Provide again, from the entries below, every line from the one containing "The width and height of the screenshot is (1920, 1000)." through the one containing "Select the Demo", exactly as written, and no other line.

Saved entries
###
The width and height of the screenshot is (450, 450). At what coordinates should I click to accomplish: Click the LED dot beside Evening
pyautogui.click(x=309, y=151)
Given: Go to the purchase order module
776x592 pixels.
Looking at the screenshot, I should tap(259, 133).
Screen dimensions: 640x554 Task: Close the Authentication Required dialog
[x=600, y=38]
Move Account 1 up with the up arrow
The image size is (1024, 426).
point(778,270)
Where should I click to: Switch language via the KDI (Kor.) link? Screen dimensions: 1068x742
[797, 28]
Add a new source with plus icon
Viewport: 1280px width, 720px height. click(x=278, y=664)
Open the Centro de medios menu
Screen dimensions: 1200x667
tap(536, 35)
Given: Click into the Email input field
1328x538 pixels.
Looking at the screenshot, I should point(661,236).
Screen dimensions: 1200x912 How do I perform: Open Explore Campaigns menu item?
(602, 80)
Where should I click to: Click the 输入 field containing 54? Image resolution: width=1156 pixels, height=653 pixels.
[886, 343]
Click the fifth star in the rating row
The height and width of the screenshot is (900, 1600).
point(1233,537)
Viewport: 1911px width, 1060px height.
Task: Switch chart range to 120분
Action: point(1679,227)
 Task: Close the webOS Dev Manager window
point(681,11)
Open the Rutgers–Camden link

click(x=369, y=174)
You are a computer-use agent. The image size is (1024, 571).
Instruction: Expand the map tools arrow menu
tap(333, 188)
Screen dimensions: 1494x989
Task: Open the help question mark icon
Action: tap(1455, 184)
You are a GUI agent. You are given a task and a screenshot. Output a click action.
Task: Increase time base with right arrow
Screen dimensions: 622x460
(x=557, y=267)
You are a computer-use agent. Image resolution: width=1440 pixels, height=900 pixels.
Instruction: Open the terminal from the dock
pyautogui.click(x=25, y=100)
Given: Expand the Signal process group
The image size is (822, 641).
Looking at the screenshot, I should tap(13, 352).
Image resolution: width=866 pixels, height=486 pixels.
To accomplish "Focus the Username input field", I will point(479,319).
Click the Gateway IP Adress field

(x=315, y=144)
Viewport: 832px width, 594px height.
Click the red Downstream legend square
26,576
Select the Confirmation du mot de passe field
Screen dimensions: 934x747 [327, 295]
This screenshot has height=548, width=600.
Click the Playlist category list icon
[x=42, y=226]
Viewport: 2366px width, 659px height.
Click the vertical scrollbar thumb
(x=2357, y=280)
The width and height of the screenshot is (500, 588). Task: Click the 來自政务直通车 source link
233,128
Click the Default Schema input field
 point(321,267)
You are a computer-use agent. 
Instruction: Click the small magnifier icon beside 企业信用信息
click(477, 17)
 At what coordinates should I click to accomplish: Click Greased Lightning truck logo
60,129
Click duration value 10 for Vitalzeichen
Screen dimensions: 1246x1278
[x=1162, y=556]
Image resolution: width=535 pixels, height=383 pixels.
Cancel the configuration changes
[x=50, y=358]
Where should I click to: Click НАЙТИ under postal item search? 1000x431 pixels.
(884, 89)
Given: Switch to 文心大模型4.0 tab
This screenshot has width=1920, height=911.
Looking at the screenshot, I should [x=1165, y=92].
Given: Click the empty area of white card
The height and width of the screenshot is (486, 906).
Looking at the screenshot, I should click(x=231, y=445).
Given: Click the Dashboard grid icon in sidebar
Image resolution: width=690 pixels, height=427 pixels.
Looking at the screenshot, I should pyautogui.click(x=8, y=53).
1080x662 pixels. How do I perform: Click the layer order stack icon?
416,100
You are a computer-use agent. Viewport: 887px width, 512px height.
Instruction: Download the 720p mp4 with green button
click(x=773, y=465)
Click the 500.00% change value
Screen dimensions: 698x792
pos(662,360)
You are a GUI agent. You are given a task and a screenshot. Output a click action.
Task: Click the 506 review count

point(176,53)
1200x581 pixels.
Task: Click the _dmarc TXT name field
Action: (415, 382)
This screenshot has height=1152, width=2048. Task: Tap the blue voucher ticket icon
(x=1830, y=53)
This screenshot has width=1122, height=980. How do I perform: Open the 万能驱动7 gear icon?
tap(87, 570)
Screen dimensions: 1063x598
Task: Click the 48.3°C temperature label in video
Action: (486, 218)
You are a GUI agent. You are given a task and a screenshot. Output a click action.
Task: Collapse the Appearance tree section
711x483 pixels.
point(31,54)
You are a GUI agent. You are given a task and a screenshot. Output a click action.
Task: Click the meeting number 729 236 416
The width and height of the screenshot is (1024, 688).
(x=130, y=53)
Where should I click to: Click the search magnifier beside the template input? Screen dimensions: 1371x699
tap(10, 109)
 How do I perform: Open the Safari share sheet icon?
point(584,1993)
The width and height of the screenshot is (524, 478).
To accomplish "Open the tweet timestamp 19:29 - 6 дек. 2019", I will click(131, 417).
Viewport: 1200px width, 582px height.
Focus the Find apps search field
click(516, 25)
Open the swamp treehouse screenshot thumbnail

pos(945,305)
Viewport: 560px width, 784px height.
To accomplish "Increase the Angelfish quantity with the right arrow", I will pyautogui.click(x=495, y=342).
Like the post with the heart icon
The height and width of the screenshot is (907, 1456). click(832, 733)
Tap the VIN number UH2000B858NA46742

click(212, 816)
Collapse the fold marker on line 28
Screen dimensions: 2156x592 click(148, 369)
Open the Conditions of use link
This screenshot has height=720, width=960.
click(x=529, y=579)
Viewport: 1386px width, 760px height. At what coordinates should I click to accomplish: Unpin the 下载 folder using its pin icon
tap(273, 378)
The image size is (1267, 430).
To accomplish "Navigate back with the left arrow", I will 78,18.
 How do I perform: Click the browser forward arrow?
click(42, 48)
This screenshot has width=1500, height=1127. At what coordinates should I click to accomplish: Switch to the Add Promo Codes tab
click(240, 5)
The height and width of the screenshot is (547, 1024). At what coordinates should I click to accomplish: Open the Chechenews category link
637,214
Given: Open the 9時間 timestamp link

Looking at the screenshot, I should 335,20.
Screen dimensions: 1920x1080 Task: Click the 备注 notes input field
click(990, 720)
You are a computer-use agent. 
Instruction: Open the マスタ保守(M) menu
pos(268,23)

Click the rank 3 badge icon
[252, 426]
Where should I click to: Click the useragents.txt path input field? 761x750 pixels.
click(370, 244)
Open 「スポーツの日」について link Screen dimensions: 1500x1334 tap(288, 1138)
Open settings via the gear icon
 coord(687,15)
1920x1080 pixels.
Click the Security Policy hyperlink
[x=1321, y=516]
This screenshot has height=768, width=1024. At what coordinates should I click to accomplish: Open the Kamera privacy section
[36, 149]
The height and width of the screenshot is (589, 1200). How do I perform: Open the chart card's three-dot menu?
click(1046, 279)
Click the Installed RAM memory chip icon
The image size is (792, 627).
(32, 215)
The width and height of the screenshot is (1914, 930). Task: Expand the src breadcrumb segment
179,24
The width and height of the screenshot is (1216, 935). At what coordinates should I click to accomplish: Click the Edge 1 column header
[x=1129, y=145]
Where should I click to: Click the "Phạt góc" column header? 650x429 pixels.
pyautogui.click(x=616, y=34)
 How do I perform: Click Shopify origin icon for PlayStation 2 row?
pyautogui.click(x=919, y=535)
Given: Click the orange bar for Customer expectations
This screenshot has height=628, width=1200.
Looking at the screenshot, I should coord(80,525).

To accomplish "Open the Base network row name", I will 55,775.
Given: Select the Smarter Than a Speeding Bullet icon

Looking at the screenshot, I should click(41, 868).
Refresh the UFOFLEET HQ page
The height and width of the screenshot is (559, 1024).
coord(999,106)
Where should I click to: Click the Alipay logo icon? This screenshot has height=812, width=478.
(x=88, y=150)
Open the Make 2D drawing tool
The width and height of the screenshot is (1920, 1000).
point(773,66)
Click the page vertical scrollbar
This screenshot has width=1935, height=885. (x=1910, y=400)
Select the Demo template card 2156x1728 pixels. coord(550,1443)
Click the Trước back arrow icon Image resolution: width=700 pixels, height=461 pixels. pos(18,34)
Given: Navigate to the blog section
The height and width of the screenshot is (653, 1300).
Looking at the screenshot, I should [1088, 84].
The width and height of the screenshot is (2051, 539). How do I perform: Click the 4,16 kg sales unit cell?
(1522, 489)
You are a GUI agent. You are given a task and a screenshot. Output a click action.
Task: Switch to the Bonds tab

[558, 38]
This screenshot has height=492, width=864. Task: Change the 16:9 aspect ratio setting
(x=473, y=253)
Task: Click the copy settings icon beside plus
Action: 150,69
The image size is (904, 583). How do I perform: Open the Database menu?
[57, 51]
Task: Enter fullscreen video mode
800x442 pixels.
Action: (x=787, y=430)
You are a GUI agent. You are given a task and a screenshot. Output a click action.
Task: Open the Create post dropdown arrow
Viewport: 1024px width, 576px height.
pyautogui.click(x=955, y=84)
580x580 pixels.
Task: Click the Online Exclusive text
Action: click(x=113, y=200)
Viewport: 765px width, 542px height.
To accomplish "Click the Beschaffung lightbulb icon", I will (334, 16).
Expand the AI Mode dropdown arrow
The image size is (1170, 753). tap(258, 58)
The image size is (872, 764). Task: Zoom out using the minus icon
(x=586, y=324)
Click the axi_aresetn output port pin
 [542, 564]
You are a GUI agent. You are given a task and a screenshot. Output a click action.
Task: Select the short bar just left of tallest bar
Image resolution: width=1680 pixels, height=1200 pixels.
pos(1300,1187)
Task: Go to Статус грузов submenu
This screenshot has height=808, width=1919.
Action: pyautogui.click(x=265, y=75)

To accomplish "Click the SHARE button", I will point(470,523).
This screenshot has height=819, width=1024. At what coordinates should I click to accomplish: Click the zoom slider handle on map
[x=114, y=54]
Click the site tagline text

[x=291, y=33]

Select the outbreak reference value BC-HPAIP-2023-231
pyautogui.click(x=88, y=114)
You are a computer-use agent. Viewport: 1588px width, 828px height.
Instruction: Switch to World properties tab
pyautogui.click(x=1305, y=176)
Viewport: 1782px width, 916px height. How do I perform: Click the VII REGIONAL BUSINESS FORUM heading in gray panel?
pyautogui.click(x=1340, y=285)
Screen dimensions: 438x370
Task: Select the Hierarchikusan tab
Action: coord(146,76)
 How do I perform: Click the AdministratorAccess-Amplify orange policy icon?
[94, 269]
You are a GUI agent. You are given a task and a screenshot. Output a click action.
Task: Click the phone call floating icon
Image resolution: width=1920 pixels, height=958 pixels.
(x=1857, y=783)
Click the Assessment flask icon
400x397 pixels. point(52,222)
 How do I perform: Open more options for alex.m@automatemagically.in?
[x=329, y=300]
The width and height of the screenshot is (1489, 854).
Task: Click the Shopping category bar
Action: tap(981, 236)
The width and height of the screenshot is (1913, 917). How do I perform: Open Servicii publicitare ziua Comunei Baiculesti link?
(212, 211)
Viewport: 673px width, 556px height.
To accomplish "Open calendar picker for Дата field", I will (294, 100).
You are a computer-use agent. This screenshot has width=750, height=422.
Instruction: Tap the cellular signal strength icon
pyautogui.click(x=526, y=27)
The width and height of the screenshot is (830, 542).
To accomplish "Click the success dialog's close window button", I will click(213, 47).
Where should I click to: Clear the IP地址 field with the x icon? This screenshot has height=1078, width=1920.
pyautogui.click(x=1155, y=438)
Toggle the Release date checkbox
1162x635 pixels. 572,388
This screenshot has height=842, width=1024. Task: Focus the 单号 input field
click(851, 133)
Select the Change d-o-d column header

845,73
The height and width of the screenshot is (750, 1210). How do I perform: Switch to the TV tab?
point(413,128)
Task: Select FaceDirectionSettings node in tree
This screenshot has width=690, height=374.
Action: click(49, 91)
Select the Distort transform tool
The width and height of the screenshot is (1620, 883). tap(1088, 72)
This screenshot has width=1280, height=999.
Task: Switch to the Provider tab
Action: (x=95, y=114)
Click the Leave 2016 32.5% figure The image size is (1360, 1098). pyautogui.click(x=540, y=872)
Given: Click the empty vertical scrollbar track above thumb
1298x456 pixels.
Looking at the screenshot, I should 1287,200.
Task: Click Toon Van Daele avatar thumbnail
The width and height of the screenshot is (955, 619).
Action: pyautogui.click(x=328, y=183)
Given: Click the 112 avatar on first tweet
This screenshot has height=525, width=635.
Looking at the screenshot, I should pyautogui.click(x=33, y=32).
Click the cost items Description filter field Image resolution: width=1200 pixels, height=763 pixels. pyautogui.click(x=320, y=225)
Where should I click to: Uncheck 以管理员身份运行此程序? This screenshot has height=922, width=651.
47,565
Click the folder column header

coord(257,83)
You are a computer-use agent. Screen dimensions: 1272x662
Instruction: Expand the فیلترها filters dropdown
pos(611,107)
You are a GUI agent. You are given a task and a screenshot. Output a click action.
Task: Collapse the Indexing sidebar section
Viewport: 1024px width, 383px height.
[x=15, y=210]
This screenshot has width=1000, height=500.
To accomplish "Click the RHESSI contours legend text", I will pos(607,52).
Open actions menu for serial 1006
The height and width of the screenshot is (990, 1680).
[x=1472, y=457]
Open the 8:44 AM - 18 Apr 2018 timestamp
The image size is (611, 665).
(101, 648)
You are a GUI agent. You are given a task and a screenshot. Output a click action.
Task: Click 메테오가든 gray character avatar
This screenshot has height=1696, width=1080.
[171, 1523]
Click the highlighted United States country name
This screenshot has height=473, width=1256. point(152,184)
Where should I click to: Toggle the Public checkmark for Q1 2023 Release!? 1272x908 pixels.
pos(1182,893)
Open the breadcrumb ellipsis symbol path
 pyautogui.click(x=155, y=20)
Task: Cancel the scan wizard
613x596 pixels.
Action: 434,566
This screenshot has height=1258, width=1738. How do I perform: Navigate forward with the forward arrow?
###
WRITTEN RESPONSE:
The width and height of the screenshot is (1920, 1000).
point(773,66)
Click the page vertical scrollbar
This screenshot has width=1935, height=885. (x=1910, y=400)
Select the Demo template card 2156x1728 pixels. coord(550,1443)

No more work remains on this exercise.